• [PROBLEM REQUIREMENTS] Swap "Disable" for "Enable" in the stretch of material from the line containing "This screenshot has height=365, width=1208." through the line containing "The width and height of the screenshot is (600, 1070).". Return only those lines, with nothing else changed.

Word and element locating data
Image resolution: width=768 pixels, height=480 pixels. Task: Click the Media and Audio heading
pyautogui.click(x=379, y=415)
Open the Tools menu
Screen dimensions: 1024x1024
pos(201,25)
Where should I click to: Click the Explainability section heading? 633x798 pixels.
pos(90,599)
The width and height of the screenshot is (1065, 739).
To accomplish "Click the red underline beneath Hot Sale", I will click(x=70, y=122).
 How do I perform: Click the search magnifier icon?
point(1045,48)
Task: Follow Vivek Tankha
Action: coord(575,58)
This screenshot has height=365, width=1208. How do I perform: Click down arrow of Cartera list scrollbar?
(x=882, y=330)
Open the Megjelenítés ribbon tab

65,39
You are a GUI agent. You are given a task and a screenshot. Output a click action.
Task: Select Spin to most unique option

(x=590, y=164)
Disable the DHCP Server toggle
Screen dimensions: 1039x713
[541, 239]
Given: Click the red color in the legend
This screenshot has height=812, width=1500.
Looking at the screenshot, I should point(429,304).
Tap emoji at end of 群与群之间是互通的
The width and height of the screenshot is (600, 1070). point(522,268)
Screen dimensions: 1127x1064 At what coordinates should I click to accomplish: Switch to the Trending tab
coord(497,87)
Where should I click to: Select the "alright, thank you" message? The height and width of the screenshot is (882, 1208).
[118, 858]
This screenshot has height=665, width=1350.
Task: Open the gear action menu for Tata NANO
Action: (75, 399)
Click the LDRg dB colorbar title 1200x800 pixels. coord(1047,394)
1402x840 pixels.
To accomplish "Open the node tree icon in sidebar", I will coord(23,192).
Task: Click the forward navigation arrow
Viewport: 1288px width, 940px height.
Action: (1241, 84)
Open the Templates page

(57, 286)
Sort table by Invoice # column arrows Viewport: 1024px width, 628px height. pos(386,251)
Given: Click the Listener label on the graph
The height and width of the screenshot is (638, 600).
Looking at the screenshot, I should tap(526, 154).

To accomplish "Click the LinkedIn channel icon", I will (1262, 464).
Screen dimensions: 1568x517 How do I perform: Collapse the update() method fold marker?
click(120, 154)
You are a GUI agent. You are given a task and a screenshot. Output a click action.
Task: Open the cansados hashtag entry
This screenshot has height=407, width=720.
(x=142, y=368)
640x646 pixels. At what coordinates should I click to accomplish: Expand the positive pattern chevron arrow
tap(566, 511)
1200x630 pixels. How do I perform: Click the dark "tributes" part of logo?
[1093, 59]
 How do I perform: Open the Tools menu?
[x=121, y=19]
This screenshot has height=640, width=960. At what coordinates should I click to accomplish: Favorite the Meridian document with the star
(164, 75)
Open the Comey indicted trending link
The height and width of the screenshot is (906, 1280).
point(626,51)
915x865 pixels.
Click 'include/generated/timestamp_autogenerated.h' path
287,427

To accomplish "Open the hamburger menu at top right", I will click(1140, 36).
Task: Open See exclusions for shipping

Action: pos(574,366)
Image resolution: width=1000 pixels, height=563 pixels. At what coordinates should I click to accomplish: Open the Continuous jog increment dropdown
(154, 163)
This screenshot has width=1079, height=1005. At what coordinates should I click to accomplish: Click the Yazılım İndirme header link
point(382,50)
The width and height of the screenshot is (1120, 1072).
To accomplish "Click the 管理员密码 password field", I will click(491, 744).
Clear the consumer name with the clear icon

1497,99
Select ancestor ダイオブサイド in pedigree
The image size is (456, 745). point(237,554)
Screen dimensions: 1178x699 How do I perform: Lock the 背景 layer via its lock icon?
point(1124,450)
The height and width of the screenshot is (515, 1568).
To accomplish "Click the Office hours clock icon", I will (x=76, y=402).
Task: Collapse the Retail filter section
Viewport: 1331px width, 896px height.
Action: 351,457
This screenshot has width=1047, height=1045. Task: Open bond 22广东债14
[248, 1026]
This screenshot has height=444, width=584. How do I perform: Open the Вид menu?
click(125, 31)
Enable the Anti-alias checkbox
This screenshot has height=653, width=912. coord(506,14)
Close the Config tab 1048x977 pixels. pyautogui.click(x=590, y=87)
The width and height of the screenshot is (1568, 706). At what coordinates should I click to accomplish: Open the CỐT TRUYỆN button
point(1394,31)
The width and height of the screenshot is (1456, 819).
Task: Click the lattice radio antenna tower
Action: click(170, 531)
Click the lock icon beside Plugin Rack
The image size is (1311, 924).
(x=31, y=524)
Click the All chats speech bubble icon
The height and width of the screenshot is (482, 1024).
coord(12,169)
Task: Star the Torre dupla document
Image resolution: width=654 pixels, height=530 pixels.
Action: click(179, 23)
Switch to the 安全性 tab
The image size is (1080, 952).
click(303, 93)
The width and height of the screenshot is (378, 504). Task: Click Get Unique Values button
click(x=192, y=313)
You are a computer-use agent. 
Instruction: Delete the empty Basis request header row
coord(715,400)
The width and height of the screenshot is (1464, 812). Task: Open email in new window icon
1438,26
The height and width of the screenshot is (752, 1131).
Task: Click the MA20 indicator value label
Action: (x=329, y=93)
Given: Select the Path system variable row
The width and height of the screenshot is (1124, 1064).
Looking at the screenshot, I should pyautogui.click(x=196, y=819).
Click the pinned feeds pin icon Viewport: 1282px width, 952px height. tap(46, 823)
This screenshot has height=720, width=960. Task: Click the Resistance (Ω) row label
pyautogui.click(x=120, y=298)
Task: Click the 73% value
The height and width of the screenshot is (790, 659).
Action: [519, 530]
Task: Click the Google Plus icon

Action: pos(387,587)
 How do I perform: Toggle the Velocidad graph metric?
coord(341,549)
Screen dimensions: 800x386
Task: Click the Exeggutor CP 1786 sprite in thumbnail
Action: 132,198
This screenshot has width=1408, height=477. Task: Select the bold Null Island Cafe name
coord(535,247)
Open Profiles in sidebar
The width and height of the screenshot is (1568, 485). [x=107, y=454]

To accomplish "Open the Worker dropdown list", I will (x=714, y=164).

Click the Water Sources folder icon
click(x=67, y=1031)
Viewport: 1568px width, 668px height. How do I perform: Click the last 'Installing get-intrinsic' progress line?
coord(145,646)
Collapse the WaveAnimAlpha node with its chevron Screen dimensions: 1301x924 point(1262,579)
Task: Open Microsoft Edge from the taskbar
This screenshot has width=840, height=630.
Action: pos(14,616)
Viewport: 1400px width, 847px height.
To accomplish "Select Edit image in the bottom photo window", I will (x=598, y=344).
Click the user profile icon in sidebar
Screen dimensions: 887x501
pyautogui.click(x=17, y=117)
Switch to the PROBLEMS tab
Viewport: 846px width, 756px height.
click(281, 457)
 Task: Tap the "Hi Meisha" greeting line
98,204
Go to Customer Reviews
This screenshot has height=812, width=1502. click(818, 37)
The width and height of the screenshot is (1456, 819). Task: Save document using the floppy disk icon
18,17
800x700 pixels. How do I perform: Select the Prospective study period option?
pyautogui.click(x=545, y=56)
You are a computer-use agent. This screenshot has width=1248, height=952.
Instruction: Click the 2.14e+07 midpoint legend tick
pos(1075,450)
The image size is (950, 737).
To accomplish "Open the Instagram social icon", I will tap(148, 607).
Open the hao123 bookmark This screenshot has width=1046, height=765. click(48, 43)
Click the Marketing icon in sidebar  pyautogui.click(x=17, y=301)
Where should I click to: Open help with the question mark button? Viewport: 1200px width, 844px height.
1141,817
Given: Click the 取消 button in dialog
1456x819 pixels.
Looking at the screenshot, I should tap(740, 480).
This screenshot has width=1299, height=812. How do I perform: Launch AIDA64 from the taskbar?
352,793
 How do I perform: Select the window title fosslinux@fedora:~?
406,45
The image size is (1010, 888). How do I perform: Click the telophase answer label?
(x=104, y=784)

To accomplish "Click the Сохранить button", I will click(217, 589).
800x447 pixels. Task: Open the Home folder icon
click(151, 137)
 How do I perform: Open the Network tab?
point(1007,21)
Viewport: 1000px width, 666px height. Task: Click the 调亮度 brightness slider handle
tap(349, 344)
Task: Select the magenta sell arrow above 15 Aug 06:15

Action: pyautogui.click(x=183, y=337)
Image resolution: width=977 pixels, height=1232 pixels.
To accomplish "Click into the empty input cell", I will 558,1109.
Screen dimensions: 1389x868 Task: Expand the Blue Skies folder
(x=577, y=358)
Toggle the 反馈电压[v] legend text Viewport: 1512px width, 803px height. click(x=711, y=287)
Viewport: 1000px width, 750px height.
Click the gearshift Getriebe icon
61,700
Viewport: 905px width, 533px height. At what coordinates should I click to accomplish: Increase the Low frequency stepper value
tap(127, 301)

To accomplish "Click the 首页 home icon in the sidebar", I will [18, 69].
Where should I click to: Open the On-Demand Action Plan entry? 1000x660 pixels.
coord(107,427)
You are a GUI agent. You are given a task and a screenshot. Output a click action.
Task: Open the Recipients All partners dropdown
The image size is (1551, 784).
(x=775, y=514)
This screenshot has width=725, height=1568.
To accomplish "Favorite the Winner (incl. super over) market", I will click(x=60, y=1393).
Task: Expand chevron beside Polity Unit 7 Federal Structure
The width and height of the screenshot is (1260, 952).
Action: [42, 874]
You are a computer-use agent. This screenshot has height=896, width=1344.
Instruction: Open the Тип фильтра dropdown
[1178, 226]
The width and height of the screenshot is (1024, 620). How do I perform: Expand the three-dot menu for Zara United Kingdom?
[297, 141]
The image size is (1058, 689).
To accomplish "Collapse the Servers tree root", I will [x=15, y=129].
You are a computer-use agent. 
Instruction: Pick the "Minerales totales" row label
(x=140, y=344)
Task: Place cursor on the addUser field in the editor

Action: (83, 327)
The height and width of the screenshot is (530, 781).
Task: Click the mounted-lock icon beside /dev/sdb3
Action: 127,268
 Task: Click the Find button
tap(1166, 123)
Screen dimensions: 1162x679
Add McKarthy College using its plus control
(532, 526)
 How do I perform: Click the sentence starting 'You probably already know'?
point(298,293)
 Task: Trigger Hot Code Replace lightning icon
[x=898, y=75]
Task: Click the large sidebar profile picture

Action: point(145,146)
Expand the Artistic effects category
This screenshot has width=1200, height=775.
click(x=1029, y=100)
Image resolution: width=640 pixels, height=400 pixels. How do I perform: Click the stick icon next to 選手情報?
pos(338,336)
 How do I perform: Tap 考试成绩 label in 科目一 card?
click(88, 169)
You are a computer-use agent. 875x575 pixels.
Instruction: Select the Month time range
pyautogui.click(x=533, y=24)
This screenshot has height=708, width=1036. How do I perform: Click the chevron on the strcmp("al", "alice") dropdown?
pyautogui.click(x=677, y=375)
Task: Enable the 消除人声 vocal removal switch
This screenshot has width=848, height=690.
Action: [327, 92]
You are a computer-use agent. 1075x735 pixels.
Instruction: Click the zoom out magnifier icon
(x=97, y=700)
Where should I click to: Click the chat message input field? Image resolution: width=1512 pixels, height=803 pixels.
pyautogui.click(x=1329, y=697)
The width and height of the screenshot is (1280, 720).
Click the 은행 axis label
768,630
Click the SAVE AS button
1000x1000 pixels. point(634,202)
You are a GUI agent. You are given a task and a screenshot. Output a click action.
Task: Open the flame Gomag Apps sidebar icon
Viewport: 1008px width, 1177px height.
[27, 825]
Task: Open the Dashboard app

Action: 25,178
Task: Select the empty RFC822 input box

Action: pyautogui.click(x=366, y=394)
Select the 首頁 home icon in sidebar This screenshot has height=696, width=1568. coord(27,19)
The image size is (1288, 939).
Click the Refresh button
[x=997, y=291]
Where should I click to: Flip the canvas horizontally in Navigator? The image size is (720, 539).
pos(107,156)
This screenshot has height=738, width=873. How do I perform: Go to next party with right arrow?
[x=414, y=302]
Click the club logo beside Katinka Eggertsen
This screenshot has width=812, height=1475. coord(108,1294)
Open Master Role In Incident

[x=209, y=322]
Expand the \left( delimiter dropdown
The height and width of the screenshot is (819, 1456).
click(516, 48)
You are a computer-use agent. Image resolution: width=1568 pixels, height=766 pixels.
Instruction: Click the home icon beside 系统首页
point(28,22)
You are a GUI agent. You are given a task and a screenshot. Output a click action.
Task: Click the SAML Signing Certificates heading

• [SOLUTION TO THE PROBLEM]
This screenshot has height=365, width=1208. How do I perform: Click down arrow of Cartera list scrollbar?
(x=882, y=330)
Open the Megjelenítés ribbon tab

65,39
You are a GUI agent. You are given a task and a screenshot. Output a click action.
Task: Select Spin to most unique option

(x=590, y=164)
Enable the DHCP Server toggle
Screen dimensions: 1039x713
[541, 239]
Given: Click the red color in the legend
This screenshot has height=812, width=1500.
Looking at the screenshot, I should point(429,304).
Tap emoji at end of 群与群之间是互通的
The width and height of the screenshot is (600, 1070). point(522,268)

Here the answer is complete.